Sem tornar obviamente "confessional" aqui o comentário, isto (creio) sinaliza-nos a atenção para o nódulo da discussão recente em torno do livro último de Saramago.

Como se tem visto no "debate" desinteligente que a obra tem suscitado, de um de outro lado da "barricada", esgrimem-se por igual razões e desrazões as mais sensatas e mais descabidas.

Ora, o "fenómeno religioso" não pode , precisamente, ser abordado (apenas) enquanto tal, enquanto "fenómeno", pois isso (independentemente da questão da verdade nisso, e da verdade de Deus e de toda a canga de humanas iniquidades que lhe está colada), fazer isso é apenas olhar para o que é visível no iceberg da religião, iceberg aliás que tem duas partes "submersas" - uma para baixo e outra para cima da tal parcela de fenómeno visível.

São ambas estas parcelas, em certa medida, que estão em questão, parece-me, nesta bela parábola que aqui trouxe, caro José Lozano.

Na verdade, quanto mais "autoridade" e "competência", mais invisível o homem se torna e mais "banhado", "empapado" na realidade ele está, ainda que ninguém, ou quase ninguém, dê por isso.
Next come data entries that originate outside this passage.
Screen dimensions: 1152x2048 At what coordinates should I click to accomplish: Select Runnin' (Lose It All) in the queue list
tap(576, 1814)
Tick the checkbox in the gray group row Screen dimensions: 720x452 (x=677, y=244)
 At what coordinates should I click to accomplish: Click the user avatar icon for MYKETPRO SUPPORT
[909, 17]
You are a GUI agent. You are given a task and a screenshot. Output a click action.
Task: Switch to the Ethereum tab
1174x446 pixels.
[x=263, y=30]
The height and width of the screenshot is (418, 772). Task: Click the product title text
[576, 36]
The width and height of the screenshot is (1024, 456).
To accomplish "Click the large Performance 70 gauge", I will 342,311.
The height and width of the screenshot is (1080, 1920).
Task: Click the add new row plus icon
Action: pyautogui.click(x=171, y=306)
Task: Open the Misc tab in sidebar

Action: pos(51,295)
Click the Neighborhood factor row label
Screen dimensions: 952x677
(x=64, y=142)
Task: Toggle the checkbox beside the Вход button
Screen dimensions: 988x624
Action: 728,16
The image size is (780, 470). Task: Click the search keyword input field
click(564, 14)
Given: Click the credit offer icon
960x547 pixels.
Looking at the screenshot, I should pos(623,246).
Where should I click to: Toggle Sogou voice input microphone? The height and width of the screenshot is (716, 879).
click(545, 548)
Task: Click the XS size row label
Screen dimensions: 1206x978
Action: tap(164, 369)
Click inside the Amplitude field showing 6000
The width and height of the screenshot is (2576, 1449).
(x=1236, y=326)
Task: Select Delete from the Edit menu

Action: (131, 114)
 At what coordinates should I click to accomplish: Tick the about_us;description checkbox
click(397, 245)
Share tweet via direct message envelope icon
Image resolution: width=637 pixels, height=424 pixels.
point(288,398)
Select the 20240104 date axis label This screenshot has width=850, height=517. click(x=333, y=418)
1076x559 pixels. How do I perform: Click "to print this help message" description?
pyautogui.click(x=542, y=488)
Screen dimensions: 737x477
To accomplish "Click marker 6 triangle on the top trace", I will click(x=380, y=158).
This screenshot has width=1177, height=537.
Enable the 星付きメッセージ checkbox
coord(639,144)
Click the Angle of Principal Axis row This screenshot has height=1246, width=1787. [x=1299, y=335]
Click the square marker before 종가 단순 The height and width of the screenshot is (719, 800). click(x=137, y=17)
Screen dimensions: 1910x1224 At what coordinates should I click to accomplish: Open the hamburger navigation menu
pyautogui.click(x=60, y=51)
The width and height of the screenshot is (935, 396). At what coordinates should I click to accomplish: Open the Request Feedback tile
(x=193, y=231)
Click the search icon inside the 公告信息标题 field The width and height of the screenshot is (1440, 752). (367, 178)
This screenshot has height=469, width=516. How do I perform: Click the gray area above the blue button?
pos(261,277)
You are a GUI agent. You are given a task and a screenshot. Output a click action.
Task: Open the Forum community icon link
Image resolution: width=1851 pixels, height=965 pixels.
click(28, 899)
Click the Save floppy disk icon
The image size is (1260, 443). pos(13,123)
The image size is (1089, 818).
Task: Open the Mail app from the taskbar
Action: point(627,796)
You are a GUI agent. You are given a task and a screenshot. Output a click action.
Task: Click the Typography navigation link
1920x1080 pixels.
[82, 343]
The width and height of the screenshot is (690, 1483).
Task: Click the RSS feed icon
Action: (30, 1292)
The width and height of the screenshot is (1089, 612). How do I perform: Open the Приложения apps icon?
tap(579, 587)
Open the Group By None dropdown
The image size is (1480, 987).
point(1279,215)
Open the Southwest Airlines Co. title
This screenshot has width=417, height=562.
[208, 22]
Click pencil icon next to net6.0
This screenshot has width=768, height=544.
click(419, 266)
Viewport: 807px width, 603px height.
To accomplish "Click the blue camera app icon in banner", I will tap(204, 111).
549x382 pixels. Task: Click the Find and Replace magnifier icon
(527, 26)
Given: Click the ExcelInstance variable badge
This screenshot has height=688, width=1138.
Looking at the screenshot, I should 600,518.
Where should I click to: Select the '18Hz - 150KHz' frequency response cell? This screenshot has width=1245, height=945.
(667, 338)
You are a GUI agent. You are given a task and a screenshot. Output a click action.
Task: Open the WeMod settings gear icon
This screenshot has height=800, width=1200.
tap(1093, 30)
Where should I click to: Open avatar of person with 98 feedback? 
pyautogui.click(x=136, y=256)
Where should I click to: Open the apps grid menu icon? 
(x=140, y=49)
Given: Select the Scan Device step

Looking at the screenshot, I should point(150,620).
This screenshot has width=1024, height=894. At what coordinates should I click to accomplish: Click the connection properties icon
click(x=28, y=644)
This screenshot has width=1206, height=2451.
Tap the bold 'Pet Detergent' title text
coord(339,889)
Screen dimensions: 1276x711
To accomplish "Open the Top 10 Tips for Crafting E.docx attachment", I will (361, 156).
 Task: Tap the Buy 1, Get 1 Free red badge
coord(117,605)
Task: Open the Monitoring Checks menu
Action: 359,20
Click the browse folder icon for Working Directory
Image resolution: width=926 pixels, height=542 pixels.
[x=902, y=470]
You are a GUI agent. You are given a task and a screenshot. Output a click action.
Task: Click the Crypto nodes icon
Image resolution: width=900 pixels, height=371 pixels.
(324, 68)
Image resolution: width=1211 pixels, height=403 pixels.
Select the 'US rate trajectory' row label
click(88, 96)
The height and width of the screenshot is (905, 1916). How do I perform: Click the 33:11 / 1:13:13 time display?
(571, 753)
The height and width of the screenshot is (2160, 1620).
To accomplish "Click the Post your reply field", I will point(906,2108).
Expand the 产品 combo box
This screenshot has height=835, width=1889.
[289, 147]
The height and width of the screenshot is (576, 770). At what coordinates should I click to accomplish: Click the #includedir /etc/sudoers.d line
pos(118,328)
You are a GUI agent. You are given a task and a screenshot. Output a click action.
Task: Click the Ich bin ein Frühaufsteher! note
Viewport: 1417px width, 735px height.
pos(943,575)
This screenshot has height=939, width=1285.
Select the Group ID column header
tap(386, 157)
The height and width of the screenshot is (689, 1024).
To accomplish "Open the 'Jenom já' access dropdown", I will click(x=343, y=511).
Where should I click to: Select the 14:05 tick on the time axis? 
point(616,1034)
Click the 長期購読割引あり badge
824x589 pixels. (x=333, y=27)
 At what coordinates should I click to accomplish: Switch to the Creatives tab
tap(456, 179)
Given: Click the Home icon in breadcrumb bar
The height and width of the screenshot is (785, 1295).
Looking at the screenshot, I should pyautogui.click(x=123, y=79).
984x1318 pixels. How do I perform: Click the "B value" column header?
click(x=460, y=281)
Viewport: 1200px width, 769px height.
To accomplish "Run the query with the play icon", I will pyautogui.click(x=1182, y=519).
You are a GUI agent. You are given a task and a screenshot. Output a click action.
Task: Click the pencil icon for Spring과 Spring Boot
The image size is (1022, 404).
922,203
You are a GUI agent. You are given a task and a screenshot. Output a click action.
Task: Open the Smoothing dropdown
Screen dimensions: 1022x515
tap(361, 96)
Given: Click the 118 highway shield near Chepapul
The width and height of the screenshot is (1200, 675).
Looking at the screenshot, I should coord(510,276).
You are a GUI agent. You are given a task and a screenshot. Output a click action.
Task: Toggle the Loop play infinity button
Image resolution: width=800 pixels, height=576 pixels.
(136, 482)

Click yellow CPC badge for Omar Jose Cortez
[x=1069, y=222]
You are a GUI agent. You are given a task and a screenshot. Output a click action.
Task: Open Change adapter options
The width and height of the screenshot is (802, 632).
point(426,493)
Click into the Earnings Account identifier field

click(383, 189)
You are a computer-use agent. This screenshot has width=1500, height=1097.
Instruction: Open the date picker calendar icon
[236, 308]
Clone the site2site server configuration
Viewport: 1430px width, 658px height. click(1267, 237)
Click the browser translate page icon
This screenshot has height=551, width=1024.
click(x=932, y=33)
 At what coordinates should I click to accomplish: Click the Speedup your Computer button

Quando se pretenda arrancá-lo a isso, a essa invisibilidade imanente-transcendente do iceberg humano, há uma implícita e inevitável "condenação à morte" - um como novo edital "Ecce homo!".

E isso, remetendo para o domínio do "público" (do devassante) mata o que no homem há de mais indizível, incomunicável, silencioso e são.

São de tal forma, que comunica saúde aos outros, pelas sua simples presença, ainda que à distância, e ainda que à custa do seu próprio, progressivo, encaminhar para a morte, e para a morte da morte.

José António Lozano disse...

Não tenho muito a acrescentar, Donis. Penso que aqui seria uma imperfeição fazê-lo.
O interessante também está em dizer algo que tem como uma semente de compreensão. É por esta causa que eu não gosto de comentar muito, ainda que às vezes também o faço, naturalmente. Realmente pode iluminar e ser necessário mas não é tanto o dito como o momento em que cada pessoa o recebe, o momento em que a pessoa o recorda e então há um Click na pessoa.
Eu tenho lido o que aqui está escrito. Gosto muito de muitas cousas aqui ditas mas chegado o momento de comentar, ás vezes, fico sem palavras próprias que digam mais do que já está dito. Digo isto para evitar qualquer sentimento de que possa haver dessinteresse pela minha parte.
Fico admirado da qualidade e da capacidade das pessoas mas também sei que a compreensão às vezes perde sabor e profundidade quando queremos dizê-lo tudo.
Por exemplo, não me sinto com forças para comentar a Nietzsche. Ele foi muito importante para mim na minha juventude e abriu-me o caminho para buscar de uma maneira totalmente nova. É tal o sentimento de "boa dívida" que tenho para com ele que falar resultaria-me frustrante. E isto não quer dizer que me negue a fazê-lo no futuro, é so tentar explicar-me um pouco.
Quanto a Saramago, a quem conheci pessoalmnte, é óbvio que eu não concordo com ele em certas cousas mas com ele tenho uma dívida (também boa) que está além das palavras. O seu ateísmo até pode ser bom para Deus por recordar aqui a Pascoaes. Cofesso que não gosto muito do seu barroquismo e ainda que o li muito na minha juventude hoje não o leio. Mas, enfim, são muitas as explicações já dadas!
Um abraço, Donis.

Paulo Borges disse...

Nada a comentar. A "verdadeira medicina" deixa-nos sem (ou com todas as) palavras.